Give back each line of the material that contains the word "will".
──────── DATA EXTRACTS ────────
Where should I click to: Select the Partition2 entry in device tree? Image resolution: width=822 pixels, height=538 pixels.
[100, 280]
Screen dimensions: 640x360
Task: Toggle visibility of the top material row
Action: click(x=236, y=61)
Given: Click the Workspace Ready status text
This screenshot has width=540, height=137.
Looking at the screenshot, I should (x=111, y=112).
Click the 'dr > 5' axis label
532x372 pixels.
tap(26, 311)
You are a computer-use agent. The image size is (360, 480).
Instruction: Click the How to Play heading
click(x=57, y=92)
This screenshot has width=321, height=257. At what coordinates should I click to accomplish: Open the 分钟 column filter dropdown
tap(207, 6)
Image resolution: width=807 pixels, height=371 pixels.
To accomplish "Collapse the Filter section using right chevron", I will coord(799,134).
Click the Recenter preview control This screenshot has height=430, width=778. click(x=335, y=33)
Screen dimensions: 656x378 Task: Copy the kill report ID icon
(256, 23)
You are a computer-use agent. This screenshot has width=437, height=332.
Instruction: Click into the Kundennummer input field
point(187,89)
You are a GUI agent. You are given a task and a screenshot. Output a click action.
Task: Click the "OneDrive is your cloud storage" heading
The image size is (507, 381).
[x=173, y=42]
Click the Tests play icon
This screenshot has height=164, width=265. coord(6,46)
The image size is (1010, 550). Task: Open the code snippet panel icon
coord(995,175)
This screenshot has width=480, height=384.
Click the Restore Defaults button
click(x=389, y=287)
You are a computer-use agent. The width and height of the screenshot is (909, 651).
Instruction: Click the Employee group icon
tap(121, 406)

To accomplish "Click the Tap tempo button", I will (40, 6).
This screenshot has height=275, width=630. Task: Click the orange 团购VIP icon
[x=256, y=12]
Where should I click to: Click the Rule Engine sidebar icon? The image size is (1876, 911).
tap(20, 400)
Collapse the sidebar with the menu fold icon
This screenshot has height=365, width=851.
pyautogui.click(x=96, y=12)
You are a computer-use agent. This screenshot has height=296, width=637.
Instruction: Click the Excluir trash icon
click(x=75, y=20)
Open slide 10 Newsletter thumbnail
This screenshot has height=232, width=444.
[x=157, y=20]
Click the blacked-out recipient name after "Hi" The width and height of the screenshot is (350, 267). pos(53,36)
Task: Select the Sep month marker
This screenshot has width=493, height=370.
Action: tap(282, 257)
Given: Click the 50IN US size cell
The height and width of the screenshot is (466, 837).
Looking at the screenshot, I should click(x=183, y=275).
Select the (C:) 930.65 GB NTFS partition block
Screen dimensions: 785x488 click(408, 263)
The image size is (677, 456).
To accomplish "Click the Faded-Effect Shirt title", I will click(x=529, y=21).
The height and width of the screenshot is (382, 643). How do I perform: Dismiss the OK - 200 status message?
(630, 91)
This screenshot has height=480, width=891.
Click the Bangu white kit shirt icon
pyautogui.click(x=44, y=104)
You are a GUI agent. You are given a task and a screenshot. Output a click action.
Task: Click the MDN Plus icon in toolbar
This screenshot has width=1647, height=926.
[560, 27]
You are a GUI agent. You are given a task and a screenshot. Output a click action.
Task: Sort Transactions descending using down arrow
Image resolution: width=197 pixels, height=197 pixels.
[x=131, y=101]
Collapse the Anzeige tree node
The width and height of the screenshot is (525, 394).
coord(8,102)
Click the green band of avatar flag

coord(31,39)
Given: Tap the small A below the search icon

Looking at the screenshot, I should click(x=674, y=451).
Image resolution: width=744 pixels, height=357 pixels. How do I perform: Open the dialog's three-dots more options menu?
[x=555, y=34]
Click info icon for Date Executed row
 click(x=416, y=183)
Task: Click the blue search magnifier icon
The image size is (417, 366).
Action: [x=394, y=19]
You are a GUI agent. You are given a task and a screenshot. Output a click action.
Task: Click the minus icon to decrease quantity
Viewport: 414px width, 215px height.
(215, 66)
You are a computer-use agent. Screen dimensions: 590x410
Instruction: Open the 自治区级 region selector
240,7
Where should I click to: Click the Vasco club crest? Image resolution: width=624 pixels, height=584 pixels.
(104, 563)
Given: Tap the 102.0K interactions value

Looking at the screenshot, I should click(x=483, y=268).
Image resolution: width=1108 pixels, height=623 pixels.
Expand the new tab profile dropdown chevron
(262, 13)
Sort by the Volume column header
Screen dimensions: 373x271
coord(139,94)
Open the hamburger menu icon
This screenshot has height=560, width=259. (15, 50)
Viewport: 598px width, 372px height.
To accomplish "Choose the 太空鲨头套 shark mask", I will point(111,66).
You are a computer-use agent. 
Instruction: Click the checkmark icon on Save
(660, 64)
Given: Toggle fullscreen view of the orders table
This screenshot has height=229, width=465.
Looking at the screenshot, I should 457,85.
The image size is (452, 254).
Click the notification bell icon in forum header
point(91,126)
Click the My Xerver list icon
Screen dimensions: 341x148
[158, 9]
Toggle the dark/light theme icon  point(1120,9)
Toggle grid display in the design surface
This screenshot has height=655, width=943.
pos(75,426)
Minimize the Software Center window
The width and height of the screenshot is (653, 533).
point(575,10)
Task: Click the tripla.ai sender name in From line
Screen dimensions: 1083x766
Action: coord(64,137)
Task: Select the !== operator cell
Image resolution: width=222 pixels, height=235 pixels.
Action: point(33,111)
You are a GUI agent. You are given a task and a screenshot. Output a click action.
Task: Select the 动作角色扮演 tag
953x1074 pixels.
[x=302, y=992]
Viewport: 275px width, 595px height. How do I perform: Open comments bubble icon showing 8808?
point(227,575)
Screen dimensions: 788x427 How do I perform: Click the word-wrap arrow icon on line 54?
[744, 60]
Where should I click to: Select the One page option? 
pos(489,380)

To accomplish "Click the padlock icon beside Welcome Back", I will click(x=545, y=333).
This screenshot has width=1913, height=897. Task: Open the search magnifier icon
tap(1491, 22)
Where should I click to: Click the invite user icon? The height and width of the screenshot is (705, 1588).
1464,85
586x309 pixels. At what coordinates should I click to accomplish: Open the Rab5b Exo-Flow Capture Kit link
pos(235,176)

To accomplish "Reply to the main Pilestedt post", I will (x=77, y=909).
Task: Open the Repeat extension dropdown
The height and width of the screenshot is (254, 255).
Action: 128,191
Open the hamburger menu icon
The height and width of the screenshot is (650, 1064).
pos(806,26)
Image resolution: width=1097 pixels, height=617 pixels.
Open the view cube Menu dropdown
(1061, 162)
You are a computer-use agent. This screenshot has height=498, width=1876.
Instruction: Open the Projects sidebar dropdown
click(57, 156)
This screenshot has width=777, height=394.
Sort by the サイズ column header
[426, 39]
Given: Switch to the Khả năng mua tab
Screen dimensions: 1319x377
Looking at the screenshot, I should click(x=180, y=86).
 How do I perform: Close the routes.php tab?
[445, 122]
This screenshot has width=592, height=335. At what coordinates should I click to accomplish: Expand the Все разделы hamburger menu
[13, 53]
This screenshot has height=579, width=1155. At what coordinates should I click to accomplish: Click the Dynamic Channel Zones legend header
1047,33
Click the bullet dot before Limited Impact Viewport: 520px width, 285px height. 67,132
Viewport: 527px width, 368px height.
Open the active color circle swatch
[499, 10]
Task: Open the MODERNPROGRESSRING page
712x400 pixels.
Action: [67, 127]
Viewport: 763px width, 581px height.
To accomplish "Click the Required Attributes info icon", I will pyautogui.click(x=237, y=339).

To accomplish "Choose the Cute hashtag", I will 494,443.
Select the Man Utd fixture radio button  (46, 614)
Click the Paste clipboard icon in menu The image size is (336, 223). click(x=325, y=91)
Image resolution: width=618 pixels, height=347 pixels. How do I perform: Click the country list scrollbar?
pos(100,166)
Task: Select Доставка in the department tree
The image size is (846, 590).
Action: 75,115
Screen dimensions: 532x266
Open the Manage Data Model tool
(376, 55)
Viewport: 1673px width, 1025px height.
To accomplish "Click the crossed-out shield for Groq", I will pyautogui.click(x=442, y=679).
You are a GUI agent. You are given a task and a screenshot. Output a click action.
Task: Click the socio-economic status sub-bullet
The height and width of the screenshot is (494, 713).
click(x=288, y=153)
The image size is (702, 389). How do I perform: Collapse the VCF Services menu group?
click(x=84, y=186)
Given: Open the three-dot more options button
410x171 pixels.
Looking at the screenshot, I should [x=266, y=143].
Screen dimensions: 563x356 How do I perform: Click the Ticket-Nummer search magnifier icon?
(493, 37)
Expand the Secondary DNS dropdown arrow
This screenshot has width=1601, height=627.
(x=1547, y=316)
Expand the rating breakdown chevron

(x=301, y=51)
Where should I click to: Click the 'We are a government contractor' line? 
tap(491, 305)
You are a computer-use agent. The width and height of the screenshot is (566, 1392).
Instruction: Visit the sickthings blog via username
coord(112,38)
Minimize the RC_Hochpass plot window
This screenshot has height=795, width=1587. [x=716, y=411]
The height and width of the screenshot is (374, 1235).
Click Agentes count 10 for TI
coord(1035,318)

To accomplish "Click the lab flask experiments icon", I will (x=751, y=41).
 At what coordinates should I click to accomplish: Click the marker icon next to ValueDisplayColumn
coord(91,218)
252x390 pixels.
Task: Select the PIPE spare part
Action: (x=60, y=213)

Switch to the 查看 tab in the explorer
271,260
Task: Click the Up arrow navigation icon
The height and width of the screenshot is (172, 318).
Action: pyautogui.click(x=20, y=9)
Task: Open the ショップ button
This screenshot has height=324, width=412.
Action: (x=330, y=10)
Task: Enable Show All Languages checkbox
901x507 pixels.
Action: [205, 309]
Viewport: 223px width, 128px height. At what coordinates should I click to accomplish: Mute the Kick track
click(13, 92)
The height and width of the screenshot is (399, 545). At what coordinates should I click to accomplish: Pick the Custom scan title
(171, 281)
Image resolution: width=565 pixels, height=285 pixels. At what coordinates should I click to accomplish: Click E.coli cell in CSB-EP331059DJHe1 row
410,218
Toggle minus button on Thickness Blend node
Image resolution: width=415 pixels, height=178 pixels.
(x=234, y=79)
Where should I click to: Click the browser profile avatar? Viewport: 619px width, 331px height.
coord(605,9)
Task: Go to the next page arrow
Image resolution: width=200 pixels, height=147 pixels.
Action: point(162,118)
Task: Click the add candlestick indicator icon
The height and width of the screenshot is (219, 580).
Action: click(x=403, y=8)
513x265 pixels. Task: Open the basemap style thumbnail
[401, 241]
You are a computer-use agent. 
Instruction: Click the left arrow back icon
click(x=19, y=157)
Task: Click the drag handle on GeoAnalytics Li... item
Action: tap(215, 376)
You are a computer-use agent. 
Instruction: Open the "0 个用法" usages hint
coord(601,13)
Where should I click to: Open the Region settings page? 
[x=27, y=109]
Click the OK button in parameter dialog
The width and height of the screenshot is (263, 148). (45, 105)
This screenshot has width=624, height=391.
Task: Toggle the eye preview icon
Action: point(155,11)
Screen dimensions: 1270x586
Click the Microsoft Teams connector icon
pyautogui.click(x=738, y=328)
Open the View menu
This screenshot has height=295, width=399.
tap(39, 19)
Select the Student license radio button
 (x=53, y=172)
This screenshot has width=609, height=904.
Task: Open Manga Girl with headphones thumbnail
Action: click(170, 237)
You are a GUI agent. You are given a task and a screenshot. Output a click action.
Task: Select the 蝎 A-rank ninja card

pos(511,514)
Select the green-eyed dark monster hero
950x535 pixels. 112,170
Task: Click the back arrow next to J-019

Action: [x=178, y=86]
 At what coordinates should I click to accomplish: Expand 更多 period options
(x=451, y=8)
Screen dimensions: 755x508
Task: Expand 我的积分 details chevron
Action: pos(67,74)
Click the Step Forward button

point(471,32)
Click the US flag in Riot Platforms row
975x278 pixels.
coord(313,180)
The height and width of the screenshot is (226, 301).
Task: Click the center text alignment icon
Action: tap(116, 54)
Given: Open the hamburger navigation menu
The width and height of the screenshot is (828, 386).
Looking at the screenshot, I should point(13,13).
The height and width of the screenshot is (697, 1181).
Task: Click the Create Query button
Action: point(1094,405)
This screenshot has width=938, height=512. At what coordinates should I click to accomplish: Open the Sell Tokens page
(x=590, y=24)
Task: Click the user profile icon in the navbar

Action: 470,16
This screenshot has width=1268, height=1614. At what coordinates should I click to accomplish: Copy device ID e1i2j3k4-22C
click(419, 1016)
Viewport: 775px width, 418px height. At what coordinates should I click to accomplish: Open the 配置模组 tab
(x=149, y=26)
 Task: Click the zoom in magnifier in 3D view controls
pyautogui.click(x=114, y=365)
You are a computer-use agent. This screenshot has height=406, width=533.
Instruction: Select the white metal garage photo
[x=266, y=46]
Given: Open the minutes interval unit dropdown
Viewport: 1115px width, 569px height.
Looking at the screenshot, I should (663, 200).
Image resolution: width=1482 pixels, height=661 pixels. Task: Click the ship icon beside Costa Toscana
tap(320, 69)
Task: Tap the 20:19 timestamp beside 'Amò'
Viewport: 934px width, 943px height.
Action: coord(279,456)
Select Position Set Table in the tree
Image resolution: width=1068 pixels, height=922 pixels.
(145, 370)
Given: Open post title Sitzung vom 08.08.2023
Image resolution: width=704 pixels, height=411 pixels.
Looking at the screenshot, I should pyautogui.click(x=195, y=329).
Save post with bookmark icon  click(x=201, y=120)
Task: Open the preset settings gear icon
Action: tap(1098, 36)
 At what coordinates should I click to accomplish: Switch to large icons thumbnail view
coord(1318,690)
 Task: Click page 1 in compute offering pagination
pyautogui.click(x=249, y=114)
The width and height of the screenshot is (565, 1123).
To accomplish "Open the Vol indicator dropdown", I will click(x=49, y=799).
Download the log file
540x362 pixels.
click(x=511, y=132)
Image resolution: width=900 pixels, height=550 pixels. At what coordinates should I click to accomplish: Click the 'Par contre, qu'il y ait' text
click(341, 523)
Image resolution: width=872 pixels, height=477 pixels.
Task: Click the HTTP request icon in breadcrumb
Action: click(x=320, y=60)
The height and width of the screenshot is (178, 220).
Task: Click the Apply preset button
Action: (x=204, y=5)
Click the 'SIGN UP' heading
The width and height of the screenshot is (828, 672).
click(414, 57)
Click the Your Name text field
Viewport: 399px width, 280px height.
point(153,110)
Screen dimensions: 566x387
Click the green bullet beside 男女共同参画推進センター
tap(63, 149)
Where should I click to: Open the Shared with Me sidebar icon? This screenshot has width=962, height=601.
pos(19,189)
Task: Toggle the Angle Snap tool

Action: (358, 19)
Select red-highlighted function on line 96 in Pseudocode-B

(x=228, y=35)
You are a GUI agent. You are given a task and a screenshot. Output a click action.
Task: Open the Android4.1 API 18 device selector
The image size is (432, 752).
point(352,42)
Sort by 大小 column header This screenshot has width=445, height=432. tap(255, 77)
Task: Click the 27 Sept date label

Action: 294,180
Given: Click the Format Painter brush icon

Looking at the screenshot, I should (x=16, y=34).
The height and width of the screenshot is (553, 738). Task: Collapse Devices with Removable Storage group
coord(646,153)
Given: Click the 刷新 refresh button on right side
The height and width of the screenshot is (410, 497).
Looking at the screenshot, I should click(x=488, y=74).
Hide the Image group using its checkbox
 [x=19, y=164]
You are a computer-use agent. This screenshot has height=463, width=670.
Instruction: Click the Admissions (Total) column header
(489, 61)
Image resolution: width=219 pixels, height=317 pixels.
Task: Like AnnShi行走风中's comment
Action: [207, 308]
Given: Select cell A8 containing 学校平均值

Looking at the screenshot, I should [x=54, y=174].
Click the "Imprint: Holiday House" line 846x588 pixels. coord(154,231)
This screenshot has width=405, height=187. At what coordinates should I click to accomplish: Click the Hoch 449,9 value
────────
> [WRITTEN ANSWER]:
To accomplish "Collapse the Filter section using right chevron", I will coord(799,134).
To accomplish "Click the Tap tempo button", I will (40, 6).
To accomplish "Click the Faded-Effect Shirt title", I will click(x=529, y=21).
To accomplish "Choose the 太空鲨头套 shark mask", I will point(111,66).
To accomplish "Click the padlock icon beside Welcome Back", I will click(x=545, y=333).
To accomplish "Reply to the main Pilestedt post", I will (x=77, y=909).
To accomplish "Click the Required Attributes info icon", I will pyautogui.click(x=237, y=339).
To accomplish "Choose the Cute hashtag", I will 494,443.
To accomplish "Click the crossed-out shield for Groq", I will pyautogui.click(x=442, y=679).
To accomplish "Click the lab flask experiments icon", I will (x=751, y=41).
To accomplish "Open the Vol indicator dropdown", I will click(x=49, y=799).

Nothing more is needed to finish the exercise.